▶ **EXERCISE REQUIREMENTS**
Your task is to write out exactly the lines from the line containing "Given: Expand the" through the end of the records, inclusive at both ends.

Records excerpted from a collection

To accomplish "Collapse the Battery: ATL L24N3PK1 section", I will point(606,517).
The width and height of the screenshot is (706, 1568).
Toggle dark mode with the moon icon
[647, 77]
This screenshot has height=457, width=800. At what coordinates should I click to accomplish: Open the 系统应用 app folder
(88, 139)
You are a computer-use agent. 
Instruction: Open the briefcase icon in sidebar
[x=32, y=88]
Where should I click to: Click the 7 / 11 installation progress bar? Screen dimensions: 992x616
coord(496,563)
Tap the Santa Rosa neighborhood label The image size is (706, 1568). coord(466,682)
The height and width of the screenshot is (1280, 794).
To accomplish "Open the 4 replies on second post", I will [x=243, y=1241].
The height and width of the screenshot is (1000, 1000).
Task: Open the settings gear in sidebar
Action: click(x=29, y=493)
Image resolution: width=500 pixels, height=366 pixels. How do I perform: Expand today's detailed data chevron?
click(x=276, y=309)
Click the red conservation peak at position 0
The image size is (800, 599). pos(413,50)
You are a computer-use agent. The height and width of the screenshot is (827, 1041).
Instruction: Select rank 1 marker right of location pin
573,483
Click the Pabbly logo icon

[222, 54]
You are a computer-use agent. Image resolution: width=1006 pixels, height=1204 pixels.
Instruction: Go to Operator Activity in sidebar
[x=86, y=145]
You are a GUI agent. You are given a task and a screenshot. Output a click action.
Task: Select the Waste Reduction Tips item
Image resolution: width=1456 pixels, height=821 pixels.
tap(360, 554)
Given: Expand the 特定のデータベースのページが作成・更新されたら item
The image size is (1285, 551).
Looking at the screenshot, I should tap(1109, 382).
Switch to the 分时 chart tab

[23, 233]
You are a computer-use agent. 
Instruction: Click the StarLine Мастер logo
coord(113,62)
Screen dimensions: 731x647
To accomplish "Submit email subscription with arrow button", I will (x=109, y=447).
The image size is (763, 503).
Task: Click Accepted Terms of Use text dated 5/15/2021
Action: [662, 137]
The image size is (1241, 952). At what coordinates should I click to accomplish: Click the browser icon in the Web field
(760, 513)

▶ **WRITTEN RESPONSE**
Given: Expand the 特定のデータベースのページが作成・更新されたら item
The image size is (1285, 551).
Looking at the screenshot, I should tap(1109, 382).
Switch to the 分时 chart tab

[23, 233]
You are a computer-use agent. 
Instruction: Click the StarLine Мастер logo
coord(113,62)
Screen dimensions: 731x647
To accomplish "Submit email subscription with arrow button", I will (x=109, y=447).
The image size is (763, 503).
Task: Click Accepted Terms of Use text dated 5/15/2021
Action: [662, 137]
The image size is (1241, 952). At what coordinates should I click to accomplish: Click the browser icon in the Web field
(760, 513)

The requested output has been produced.